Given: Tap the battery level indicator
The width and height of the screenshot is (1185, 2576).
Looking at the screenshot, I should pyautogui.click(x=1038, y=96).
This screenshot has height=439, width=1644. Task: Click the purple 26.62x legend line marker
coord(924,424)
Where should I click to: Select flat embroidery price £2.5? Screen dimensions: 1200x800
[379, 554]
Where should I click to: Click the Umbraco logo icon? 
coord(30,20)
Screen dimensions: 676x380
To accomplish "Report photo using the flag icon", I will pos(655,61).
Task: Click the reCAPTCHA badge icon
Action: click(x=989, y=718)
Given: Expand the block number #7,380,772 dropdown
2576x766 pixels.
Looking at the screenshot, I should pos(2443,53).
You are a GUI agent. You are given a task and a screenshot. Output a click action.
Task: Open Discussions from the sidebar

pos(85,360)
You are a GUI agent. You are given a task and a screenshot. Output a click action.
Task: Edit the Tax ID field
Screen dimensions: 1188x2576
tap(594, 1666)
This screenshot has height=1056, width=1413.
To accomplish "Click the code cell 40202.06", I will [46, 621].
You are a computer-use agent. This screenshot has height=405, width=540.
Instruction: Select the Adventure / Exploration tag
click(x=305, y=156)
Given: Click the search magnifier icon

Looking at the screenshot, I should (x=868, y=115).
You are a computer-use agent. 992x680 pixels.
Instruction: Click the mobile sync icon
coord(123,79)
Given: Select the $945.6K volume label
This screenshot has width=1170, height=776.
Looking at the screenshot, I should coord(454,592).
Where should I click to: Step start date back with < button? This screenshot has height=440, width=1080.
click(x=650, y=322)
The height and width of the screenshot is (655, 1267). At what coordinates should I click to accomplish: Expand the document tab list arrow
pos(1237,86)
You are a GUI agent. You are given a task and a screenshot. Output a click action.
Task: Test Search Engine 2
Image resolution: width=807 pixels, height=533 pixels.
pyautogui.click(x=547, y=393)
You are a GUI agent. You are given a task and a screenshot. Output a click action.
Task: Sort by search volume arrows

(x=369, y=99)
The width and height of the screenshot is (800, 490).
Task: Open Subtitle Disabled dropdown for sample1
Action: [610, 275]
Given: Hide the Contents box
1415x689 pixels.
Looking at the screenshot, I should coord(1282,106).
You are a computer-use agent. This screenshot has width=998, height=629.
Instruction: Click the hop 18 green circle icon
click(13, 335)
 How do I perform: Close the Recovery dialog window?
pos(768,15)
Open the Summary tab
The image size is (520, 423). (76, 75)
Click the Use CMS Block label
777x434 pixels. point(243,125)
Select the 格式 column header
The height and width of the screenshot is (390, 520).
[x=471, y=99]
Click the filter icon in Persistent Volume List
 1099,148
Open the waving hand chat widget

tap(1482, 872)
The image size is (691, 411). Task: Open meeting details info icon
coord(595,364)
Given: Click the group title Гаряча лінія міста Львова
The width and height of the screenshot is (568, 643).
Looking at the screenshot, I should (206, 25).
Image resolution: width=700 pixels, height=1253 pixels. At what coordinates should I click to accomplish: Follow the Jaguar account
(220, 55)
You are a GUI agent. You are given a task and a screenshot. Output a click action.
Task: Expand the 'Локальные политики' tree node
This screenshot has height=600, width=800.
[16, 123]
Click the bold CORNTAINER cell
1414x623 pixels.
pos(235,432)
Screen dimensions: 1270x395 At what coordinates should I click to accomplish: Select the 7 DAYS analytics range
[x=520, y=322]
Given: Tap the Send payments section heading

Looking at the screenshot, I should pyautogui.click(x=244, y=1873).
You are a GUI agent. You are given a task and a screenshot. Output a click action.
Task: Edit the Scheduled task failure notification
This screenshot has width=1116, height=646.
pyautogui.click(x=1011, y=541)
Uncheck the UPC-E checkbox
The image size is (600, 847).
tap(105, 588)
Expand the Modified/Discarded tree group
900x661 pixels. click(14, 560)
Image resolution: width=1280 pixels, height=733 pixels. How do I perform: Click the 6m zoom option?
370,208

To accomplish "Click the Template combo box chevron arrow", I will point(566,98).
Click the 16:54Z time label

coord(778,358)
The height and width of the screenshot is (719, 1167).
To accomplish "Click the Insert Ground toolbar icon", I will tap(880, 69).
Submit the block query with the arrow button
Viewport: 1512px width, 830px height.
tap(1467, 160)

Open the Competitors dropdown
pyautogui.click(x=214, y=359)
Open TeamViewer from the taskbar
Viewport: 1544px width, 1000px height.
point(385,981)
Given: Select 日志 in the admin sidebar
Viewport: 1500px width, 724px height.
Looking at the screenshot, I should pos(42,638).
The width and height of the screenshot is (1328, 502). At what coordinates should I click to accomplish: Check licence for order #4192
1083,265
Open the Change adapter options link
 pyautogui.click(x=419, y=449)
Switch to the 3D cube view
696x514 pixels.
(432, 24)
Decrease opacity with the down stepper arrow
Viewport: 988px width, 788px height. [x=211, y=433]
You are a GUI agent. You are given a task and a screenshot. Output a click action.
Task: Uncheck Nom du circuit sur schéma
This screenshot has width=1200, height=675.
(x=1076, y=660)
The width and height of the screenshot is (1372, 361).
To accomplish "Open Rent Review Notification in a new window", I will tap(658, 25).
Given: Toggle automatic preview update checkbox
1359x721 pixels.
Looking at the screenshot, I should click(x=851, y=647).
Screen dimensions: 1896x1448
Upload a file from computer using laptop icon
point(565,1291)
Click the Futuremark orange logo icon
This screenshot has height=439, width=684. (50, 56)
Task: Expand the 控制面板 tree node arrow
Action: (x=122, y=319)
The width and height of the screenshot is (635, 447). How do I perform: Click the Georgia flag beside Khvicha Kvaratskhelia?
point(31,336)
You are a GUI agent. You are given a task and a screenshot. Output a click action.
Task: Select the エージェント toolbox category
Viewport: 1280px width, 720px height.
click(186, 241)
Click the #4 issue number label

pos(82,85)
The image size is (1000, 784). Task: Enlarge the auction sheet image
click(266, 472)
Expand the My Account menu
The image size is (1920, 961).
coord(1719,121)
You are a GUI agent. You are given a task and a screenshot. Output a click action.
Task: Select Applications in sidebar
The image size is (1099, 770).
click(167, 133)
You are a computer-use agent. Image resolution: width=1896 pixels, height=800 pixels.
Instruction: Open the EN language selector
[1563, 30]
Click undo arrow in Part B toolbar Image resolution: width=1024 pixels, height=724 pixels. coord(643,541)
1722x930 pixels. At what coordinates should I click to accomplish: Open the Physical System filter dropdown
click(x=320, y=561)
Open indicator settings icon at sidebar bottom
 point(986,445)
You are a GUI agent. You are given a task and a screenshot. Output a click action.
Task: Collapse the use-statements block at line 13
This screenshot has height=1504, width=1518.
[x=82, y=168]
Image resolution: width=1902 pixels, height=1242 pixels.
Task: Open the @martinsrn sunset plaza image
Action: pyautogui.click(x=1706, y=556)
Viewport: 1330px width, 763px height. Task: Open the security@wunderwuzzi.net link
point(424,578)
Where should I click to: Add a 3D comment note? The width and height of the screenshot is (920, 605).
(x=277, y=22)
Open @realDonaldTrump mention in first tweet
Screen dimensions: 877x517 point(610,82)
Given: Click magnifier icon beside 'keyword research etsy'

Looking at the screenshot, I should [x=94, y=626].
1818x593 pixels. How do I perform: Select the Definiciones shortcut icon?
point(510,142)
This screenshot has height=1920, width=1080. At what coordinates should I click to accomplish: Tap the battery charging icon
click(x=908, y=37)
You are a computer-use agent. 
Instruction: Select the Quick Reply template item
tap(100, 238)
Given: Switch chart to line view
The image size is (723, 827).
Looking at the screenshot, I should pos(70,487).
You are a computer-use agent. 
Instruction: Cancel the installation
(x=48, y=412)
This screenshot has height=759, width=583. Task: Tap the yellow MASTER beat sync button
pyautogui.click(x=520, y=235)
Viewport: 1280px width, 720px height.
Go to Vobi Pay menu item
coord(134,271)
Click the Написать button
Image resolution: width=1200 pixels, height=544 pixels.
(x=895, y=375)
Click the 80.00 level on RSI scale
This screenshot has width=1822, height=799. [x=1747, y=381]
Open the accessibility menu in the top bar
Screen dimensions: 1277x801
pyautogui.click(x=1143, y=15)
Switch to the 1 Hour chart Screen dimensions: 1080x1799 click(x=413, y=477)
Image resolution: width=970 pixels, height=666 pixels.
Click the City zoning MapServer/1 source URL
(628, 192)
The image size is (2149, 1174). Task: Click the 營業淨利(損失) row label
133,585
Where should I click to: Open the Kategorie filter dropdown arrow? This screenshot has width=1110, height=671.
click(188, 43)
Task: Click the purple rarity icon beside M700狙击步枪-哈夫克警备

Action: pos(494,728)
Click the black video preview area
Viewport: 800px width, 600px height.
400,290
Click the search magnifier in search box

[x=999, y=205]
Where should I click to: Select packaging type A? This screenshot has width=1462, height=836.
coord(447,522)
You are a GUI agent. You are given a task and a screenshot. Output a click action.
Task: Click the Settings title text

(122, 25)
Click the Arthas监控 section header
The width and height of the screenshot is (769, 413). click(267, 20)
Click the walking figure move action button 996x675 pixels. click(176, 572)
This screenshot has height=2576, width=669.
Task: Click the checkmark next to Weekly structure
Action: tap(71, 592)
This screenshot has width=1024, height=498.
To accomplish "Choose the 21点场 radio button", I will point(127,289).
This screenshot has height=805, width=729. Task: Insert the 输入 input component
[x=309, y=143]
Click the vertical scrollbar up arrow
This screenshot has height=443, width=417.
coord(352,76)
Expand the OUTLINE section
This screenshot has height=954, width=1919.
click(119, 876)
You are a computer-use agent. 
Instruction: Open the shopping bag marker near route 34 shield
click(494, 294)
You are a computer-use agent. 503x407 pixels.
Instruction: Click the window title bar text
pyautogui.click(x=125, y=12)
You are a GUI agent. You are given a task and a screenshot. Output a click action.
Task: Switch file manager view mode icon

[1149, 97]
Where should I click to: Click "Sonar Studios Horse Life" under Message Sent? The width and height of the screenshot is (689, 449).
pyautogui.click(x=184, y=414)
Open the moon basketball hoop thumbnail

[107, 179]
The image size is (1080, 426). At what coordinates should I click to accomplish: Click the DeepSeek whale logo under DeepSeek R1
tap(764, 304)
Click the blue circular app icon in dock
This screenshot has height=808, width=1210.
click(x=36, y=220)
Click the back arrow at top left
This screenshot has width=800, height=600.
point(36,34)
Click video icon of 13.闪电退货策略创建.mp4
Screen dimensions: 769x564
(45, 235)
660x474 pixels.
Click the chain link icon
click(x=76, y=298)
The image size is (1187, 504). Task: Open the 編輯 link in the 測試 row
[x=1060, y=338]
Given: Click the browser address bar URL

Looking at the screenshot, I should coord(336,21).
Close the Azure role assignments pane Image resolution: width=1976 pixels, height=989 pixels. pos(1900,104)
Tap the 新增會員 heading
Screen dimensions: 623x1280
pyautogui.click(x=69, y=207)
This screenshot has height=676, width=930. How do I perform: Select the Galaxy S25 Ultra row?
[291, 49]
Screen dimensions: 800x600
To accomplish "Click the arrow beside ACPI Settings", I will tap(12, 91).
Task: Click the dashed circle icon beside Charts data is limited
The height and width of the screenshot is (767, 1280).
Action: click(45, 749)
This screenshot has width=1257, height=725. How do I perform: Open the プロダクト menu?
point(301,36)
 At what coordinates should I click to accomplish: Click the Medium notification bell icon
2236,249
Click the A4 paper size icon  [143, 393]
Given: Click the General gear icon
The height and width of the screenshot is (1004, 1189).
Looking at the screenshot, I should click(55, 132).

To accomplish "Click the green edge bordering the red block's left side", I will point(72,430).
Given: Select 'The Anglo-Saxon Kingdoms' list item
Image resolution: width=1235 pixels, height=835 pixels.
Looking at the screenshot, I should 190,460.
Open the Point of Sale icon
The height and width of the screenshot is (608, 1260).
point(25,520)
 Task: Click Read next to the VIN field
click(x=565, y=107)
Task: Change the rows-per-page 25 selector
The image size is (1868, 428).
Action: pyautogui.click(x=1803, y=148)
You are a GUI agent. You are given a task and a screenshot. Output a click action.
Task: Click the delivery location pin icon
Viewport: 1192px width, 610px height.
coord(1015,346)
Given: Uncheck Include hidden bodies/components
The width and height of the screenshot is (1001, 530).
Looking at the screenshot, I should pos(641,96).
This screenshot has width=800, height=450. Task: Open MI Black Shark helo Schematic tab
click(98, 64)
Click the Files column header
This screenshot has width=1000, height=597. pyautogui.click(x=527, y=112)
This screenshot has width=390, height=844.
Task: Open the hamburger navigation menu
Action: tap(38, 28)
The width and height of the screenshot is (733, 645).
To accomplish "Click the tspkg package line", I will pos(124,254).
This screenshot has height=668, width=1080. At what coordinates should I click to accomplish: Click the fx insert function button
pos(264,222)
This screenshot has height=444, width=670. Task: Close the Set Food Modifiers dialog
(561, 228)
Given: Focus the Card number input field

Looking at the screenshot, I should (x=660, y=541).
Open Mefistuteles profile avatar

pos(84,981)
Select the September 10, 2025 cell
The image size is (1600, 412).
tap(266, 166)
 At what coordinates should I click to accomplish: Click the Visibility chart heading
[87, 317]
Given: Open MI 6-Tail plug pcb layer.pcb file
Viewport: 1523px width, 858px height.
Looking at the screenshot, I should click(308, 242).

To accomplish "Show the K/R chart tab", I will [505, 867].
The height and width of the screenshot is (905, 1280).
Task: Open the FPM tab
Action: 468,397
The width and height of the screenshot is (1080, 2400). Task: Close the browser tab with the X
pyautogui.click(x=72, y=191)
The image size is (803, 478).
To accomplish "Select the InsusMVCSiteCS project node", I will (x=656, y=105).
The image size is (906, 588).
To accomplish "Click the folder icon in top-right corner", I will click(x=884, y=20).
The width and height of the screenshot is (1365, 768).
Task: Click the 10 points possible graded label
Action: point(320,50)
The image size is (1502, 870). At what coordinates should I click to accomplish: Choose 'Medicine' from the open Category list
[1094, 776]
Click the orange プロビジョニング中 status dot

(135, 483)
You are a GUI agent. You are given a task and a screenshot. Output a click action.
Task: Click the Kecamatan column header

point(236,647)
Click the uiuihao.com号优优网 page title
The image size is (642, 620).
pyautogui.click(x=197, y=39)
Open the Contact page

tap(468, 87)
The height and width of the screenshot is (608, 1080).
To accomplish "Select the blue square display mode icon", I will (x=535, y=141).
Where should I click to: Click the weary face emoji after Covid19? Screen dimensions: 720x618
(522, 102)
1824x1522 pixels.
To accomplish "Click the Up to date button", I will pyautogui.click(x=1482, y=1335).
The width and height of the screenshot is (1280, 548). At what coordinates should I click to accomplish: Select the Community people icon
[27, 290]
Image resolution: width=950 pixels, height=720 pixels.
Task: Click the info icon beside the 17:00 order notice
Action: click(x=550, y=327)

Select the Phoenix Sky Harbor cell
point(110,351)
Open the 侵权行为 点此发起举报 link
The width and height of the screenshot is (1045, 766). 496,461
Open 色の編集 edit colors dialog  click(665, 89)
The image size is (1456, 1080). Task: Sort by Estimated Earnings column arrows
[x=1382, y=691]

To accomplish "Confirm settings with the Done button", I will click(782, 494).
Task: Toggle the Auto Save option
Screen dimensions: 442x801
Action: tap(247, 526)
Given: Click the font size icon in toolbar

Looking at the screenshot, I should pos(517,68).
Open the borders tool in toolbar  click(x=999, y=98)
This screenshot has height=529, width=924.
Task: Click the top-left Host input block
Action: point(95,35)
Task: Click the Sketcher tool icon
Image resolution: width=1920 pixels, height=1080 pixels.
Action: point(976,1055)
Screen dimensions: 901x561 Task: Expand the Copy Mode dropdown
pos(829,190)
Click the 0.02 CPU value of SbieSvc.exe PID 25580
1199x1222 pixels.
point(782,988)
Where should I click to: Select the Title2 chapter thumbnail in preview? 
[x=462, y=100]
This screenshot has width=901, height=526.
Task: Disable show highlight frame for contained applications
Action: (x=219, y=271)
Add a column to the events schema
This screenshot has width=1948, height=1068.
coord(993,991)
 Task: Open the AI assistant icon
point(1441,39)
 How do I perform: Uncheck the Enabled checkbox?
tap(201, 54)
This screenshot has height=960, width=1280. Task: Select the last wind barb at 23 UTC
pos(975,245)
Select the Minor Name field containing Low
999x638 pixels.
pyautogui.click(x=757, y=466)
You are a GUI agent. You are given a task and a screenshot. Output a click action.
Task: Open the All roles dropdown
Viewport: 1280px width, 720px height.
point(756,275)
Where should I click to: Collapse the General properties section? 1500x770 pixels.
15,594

### TASK GOAL:
Going down the listing above, begin printing at the line with "This screenshot has height=600, width=800." and finish with the line with "Task: Edit the Scheduled", exactly as they appear.

### WRITTEN ANSWER:
This screenshot has height=600, width=800.
[16, 123]
Click the bold CORNTAINER cell
1414x623 pixels.
pos(235,432)
Screen dimensions: 1270x395 At what coordinates should I click to accomplish: Select the 7 DAYS analytics range
[x=520, y=322]
Given: Tap the Send payments section heading

Looking at the screenshot, I should pyautogui.click(x=244, y=1873).
You are a GUI agent. You are given a task and a screenshot. Output a click action.
Task: Edit the Scheduled task failure notification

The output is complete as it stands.